* **WORK REQUEST**:
The lines from the start of the data up to and including the one with "Choose Record series" should be returned exactly, and nothing else.

* **DATA PROVIDED**:
────────────────

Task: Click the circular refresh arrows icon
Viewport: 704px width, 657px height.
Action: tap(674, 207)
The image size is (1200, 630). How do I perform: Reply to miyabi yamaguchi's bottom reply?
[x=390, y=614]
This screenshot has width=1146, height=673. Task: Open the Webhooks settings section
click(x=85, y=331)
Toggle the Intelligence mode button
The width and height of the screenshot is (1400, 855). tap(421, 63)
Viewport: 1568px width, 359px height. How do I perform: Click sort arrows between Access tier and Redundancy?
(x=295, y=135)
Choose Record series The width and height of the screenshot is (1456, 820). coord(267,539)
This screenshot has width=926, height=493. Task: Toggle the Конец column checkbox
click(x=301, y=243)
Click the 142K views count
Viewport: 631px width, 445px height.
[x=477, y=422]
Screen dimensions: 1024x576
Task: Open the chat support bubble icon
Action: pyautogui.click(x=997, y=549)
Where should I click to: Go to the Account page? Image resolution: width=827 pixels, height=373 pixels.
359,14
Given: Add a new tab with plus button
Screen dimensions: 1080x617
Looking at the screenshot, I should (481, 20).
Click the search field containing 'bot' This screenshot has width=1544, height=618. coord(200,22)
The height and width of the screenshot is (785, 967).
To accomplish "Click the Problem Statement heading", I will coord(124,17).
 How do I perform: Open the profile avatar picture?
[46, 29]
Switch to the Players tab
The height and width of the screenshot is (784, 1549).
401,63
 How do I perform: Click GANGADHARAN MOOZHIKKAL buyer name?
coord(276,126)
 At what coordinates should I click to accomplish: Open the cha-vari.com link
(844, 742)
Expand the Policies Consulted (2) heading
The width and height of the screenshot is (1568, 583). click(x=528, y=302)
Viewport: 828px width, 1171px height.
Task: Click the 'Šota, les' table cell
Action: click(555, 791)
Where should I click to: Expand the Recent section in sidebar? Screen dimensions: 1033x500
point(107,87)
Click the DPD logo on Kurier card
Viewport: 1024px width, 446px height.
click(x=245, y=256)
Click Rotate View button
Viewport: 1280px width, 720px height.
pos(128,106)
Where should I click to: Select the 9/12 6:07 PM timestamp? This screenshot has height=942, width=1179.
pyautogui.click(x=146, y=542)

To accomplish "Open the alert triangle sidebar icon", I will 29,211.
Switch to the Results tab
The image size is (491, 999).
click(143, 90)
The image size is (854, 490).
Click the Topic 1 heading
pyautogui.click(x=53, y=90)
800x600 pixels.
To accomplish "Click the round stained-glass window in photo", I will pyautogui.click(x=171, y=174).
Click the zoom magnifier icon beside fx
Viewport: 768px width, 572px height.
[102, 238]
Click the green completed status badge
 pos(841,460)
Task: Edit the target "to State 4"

────────────────

* **REPLY**:
Task: Click the circular refresh arrows icon
Viewport: 704px width, 657px height.
Action: tap(674, 207)
The image size is (1200, 630). How do I perform: Reply to miyabi yamaguchi's bottom reply?
[x=390, y=614]
This screenshot has width=1146, height=673. Task: Open the Webhooks settings section
click(x=85, y=331)
Toggle the Intelligence mode button
The width and height of the screenshot is (1400, 855). tap(421, 63)
Viewport: 1568px width, 359px height. How do I perform: Click sort arrows between Access tier and Redundancy?
(x=295, y=135)
Choose Record series The width and height of the screenshot is (1456, 820). coord(267,539)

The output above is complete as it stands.